Temperature Mapping of Stacked Silicon Dies from X-Ray-Diffraction Intensities

Darshan Chalise, Peter Kenesei, Sarvjit D. Shastri, David G. Cahill

Research output: Contribution to journalArticlepeer-review


Increasing power densities in integrated circuits have led to an increased prevalence of thermal hotspots in integrated circuits. Tracking these thermal hotspots is imperative to prevent circuit failures. In three-dimensional (3D) integrated circuits, conventional surface techniques like infrared thermometry are unable to measure the 3D temperature distribution, and optical and magnetic resonance techniques are difficult to apply due to the presence of metals and large current densities. X-rays offer a high penetration depth and can be used to probe 3D structures.
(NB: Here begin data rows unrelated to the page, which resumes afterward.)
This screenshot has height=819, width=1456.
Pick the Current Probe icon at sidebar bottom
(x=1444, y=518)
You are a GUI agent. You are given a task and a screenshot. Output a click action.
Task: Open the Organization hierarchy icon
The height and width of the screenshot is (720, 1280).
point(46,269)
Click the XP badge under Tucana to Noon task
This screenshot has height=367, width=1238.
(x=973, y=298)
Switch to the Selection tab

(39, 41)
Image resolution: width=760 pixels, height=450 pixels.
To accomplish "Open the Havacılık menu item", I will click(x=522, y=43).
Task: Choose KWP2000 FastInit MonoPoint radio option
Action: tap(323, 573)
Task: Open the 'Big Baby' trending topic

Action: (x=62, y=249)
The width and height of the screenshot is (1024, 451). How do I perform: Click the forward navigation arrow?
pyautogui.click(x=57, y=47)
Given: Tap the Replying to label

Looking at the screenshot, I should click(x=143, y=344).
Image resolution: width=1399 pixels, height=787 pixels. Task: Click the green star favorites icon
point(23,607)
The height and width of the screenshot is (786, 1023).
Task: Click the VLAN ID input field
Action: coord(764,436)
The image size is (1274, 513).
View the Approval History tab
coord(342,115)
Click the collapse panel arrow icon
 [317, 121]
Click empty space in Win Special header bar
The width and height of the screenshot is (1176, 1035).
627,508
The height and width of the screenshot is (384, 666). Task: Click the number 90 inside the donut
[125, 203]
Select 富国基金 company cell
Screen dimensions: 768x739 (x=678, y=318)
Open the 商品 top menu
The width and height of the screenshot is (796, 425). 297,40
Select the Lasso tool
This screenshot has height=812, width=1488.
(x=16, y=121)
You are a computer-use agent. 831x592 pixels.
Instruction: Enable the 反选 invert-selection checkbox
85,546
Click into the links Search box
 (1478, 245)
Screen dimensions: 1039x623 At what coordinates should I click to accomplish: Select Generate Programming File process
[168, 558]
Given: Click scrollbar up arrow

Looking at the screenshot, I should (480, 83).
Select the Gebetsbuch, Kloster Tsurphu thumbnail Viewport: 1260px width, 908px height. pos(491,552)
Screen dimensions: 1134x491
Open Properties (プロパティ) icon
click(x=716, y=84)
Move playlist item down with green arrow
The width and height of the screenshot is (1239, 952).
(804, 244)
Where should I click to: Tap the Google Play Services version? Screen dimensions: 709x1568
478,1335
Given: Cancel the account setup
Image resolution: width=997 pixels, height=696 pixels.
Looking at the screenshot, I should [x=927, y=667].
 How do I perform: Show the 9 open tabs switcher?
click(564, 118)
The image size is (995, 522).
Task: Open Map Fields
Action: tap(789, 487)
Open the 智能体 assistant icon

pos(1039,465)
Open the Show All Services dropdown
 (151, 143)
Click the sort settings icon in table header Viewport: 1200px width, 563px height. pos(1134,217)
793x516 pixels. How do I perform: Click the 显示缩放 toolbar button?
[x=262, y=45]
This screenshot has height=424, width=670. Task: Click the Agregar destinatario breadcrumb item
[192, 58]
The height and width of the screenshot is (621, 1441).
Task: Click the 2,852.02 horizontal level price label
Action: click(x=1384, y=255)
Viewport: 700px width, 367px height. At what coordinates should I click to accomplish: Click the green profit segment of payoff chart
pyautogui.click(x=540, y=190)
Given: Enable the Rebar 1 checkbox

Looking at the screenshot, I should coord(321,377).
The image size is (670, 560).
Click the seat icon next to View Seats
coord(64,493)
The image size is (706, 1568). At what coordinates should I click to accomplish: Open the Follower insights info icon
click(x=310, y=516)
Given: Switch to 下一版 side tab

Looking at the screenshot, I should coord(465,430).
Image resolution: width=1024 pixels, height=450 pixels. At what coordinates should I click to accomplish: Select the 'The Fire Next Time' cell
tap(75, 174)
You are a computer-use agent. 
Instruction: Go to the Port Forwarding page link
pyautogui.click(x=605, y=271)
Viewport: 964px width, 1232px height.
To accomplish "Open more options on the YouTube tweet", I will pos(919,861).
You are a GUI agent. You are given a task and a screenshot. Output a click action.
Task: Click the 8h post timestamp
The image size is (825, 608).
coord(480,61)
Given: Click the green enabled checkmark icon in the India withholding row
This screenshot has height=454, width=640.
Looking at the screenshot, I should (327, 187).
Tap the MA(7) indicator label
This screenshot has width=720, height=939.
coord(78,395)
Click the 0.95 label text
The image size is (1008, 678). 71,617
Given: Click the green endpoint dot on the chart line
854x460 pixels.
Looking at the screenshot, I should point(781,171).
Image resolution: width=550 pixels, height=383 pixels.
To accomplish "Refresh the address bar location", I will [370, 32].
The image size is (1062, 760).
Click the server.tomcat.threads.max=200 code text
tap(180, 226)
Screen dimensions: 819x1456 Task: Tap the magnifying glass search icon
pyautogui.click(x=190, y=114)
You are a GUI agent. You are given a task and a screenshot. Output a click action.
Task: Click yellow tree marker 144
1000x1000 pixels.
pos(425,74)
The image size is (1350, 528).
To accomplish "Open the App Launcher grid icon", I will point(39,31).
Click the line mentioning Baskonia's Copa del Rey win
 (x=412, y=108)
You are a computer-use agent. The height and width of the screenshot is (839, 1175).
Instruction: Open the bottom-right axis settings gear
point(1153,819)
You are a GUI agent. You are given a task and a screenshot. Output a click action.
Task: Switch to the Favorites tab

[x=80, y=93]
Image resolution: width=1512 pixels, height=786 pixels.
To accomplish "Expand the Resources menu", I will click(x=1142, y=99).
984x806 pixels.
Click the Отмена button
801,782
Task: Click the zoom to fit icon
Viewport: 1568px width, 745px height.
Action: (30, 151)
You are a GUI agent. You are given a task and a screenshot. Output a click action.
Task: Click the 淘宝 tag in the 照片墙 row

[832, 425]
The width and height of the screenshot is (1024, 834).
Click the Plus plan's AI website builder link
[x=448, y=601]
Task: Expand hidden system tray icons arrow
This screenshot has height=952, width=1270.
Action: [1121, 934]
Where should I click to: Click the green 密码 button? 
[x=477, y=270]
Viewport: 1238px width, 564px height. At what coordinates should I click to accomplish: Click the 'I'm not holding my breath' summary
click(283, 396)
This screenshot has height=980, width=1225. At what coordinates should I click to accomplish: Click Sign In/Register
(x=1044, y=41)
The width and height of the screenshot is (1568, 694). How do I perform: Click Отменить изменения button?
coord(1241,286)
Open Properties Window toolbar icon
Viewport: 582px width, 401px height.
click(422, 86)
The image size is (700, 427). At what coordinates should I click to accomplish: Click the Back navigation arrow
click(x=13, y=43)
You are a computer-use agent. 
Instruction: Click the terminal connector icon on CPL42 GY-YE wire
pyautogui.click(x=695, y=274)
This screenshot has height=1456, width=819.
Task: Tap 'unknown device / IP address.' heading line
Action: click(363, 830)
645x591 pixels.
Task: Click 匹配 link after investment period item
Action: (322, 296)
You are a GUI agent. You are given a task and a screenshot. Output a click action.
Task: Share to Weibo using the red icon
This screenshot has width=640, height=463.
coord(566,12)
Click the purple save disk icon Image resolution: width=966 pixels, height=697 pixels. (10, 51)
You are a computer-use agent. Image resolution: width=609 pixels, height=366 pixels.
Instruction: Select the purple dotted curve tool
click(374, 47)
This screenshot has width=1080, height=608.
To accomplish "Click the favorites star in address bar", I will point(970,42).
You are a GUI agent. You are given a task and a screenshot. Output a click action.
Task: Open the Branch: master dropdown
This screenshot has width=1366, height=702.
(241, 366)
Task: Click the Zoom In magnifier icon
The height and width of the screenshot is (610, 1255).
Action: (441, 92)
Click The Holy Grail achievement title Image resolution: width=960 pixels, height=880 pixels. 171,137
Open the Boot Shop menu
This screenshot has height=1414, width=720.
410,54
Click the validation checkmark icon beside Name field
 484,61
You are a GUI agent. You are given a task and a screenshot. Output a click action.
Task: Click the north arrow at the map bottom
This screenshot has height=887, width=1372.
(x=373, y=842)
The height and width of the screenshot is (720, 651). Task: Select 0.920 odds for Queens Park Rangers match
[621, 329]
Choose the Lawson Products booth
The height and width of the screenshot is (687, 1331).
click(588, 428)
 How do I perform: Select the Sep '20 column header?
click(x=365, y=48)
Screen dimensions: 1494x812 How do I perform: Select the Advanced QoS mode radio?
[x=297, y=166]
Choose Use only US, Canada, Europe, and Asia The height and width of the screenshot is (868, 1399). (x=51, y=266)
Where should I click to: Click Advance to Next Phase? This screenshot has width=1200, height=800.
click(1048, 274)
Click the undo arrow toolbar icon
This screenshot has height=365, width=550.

We report a method utilizing the temperature dependence of x-ray-diffraction intensity via the Debye-Waller factor to simultaneously map the temperature of individual silicon dies in a stack. Utilizing beamline 1-ID-E at the Advanced Photon Source (Argonne), we demonstrate, for each individual silicon die, a temperature resolution of 3 K, a spatial resolution of 100 × 400 μm2, and a temporal resolution of 20 s. Utilizing a sufficiently high-intensity laboratory source, e.g., from a liquid-anode source, this method can be scaled down to laboratories for noninvasive temperature mapping of 3D integrated circuits.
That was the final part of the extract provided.